Australian warehouse market drags racking arm sales figures and profits down

 

Manufacturing group GUD is looking for a lift in its Dexion subsidiary following a troubling first half of the financial year.

The tepid performance has been sheeted home to a domestic industrial racking market in the doldrums resulting in a 10 per cent reduction in sales to $86.5 million while underlying gross earnings were down 118 per cent to $700,000.

This in turn has spurred write-downs revealed in the group’s first-half results.

“Recognising that getting Dexion to acceptable levels of return is taking longer than anticipated, we have written down Dexion’s goodwill by $15 million and taken a write-down on obsolete and slow moving inventory of $4 million pre-tax,” MD Jonathan Ling says.

“Dexion’s performance in the half was negatively affected by weak project demand in the Australian racking products market and recovered overhead costs associated with operating the Malaysian factory at volumes below its break-even position.”

The lack of any major Australian racking project has been partially offset by strong racking project activity in New Zealand, Asia and Middle East.

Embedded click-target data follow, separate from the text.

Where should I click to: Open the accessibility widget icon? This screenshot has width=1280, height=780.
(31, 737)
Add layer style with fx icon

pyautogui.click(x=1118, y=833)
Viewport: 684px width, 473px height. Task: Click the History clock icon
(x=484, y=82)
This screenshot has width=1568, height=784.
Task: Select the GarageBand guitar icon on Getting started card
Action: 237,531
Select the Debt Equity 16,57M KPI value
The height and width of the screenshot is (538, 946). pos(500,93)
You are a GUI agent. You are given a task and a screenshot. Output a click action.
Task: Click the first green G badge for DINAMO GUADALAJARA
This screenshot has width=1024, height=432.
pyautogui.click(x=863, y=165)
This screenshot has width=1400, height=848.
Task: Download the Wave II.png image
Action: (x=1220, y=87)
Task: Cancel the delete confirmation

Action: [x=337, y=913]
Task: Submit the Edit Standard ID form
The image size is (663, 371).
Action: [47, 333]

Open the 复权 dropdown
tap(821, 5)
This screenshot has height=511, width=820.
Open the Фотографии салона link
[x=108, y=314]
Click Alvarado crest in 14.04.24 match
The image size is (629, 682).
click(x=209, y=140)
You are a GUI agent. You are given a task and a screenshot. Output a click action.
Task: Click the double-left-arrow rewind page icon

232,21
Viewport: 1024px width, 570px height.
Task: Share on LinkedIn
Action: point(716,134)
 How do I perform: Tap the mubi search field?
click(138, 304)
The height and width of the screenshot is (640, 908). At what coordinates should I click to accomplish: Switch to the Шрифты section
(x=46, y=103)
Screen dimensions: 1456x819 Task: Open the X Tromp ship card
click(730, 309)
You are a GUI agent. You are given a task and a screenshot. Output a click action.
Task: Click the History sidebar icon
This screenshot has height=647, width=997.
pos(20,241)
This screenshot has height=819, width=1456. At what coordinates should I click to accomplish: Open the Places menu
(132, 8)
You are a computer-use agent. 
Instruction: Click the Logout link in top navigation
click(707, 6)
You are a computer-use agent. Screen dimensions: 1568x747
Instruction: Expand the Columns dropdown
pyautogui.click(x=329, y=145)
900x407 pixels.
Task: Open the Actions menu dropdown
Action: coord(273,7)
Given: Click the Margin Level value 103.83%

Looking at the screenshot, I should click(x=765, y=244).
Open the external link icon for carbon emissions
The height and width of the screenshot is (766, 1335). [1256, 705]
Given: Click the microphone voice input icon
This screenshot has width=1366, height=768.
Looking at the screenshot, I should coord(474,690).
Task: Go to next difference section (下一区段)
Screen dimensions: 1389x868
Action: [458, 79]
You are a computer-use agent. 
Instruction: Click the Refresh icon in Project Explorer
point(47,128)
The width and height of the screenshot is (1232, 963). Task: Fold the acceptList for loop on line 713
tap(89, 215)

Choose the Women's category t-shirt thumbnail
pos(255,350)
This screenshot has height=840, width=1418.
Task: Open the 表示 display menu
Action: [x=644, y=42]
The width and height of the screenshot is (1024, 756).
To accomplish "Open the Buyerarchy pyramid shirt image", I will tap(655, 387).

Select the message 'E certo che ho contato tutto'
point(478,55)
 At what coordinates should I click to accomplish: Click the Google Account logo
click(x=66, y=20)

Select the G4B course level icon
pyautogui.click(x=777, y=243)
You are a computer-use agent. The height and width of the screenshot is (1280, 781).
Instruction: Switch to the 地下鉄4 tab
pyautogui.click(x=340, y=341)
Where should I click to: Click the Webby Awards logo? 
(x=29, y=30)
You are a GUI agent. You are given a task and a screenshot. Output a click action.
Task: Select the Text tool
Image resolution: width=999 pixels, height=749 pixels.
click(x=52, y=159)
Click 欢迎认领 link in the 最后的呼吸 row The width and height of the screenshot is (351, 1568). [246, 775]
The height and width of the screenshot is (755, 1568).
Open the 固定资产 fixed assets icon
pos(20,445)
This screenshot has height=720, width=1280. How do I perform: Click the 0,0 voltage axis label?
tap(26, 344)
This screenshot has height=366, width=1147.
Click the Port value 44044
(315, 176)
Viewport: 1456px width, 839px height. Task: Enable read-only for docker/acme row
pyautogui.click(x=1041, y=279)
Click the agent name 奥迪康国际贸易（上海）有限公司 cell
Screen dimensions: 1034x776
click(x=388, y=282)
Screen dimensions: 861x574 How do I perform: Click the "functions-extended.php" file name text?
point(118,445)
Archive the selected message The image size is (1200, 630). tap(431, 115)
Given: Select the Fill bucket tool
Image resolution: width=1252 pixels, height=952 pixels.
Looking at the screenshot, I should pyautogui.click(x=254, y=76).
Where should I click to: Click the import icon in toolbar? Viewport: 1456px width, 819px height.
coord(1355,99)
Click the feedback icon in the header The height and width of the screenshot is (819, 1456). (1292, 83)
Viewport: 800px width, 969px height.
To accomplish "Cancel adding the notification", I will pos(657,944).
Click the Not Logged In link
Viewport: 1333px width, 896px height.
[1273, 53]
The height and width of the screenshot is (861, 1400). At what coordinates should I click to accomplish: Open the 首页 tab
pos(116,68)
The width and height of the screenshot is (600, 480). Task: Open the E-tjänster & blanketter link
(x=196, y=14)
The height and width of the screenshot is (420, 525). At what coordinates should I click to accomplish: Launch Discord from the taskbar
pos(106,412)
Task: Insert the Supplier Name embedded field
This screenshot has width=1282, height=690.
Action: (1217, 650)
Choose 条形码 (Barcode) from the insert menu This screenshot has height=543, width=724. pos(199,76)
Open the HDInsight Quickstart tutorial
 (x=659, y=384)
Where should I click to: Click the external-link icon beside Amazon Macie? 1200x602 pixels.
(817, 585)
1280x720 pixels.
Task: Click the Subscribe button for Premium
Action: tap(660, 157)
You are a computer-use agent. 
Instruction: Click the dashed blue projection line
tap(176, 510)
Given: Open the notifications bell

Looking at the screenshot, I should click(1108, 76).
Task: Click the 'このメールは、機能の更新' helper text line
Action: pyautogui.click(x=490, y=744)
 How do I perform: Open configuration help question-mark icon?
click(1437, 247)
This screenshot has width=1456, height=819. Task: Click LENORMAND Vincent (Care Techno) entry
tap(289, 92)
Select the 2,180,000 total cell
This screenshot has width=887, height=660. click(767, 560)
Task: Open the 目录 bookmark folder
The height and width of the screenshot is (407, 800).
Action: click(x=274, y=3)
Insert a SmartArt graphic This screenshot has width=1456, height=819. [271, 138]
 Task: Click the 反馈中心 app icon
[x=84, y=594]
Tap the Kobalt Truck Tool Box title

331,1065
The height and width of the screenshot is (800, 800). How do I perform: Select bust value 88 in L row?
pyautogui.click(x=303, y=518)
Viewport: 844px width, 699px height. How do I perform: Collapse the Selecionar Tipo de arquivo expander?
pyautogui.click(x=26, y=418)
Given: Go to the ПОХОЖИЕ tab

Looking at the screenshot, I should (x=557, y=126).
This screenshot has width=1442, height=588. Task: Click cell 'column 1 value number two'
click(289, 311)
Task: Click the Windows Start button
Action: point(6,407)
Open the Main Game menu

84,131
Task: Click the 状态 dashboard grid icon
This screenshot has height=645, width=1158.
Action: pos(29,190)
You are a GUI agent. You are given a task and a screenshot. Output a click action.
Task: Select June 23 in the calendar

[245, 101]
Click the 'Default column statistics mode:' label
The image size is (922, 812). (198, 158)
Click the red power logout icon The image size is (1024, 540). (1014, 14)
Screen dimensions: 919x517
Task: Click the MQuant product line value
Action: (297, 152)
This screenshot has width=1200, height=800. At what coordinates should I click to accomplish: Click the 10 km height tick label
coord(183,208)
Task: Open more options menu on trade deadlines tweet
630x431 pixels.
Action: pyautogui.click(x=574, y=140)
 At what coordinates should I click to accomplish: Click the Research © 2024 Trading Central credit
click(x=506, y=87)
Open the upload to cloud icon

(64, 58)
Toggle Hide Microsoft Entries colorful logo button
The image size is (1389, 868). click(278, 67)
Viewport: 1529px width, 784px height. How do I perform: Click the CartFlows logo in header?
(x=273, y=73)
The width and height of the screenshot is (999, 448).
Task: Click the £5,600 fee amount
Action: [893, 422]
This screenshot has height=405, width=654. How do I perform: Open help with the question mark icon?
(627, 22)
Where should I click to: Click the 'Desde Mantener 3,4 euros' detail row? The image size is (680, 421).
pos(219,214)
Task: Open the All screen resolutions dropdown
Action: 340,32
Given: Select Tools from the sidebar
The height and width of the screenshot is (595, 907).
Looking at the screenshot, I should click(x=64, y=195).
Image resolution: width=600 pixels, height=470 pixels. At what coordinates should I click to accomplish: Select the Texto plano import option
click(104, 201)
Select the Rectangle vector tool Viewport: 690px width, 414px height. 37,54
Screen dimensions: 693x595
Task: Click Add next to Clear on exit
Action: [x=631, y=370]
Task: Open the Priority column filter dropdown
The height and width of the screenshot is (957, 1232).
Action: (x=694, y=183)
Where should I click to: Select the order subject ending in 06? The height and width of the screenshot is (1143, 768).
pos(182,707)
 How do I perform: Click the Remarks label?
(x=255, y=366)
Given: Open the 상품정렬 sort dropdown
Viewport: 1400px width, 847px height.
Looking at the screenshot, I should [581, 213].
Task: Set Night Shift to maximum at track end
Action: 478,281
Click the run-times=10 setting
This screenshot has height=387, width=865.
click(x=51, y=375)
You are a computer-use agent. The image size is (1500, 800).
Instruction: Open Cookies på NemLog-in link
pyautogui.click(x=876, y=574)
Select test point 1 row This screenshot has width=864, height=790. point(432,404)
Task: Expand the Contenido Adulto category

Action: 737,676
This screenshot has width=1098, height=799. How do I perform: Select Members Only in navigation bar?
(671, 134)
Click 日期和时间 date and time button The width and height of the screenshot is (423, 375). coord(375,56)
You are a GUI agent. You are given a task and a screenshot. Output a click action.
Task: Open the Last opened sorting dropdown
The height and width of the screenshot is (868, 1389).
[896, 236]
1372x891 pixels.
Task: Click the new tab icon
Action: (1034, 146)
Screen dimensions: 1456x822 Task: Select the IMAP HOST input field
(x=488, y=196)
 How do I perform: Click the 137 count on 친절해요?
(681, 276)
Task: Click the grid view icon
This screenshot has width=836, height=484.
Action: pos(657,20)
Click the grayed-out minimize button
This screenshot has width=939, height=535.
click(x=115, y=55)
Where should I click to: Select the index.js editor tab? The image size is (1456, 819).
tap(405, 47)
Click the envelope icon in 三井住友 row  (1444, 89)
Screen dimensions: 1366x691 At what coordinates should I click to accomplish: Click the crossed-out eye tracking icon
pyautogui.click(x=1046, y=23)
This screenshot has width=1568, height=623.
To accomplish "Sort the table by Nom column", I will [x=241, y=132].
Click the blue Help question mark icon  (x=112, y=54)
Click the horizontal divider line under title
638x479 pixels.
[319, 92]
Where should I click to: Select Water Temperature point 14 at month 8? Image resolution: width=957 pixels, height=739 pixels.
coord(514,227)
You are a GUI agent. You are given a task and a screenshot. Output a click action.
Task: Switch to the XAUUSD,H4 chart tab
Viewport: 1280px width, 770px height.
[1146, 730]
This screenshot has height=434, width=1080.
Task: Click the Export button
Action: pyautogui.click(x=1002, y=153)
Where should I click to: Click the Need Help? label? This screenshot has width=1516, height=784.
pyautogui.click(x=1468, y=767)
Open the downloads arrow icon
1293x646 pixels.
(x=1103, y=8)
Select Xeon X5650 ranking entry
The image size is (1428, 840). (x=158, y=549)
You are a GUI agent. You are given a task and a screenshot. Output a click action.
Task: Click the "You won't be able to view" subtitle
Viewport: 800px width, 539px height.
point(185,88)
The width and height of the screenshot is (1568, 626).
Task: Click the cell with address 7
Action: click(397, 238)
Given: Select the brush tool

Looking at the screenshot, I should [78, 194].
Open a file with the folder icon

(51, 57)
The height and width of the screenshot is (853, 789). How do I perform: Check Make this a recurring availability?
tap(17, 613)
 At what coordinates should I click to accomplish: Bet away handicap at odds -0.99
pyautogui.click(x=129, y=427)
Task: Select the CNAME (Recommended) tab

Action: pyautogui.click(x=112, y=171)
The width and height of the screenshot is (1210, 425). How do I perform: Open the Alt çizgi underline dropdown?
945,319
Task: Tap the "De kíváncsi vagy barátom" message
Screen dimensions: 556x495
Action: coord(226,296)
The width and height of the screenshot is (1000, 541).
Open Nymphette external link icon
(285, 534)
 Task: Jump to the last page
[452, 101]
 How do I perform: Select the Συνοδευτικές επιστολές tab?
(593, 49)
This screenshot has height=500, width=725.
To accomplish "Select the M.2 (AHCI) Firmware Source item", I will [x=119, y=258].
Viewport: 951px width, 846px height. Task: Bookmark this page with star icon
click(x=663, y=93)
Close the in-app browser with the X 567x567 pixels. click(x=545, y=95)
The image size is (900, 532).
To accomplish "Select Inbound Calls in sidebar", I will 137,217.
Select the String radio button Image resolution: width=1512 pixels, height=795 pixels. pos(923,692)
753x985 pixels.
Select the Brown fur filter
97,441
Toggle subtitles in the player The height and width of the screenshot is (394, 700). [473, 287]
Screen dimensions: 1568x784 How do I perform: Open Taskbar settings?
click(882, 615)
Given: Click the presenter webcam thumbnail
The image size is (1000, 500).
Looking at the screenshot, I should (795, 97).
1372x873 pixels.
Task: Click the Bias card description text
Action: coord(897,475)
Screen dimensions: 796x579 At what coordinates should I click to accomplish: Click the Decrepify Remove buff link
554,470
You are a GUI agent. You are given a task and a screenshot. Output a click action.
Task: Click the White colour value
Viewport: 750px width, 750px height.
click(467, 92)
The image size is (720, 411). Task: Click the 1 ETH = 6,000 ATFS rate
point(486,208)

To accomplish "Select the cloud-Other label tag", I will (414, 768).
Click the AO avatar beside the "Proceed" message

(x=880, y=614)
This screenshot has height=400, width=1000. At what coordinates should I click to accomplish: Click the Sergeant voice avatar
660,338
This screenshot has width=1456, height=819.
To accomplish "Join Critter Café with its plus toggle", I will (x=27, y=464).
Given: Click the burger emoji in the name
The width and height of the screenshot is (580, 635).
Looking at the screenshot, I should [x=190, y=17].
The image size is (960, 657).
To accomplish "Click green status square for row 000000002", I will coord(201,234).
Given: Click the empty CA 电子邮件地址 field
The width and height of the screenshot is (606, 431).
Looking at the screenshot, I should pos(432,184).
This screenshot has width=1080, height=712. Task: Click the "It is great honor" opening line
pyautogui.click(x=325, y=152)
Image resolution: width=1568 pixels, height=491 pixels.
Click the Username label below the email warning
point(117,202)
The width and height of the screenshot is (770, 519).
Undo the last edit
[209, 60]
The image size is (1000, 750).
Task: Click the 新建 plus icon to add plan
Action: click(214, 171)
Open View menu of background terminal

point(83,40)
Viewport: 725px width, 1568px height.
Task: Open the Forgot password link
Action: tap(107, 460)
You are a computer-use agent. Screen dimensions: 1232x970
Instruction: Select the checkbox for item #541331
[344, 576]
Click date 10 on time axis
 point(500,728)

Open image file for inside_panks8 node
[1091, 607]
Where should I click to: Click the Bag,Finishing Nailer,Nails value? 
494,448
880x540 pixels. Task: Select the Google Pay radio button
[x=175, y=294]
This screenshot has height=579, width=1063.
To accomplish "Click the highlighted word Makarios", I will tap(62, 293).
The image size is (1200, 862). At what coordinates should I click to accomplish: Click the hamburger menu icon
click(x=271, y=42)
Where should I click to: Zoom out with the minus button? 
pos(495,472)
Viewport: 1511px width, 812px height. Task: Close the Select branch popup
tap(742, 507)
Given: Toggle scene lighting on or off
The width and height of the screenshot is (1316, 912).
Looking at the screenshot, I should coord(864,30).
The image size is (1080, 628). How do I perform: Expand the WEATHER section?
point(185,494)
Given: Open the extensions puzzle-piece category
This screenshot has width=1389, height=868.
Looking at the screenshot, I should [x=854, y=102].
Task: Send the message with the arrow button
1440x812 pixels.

While Dexion’s order bank remained essentially the same as June 30 ant $62 million, “orders on the Australian racking business increased appreciably over the half and this, when combined with progress on current major projects in out other marker areas, provides and improve outlook for sales in the second half”, the group says.

So, despite the tough times, GUD expects Dexion’s second half to see improved sales due to stronger Australian order bank and progress on current major projects.

Reported group net profit after tax of $1.7 million was down from $17.3 million for the previous first half.

This includes $18.5 million after tax of impairment costs, predominantly goodwill in Dexion.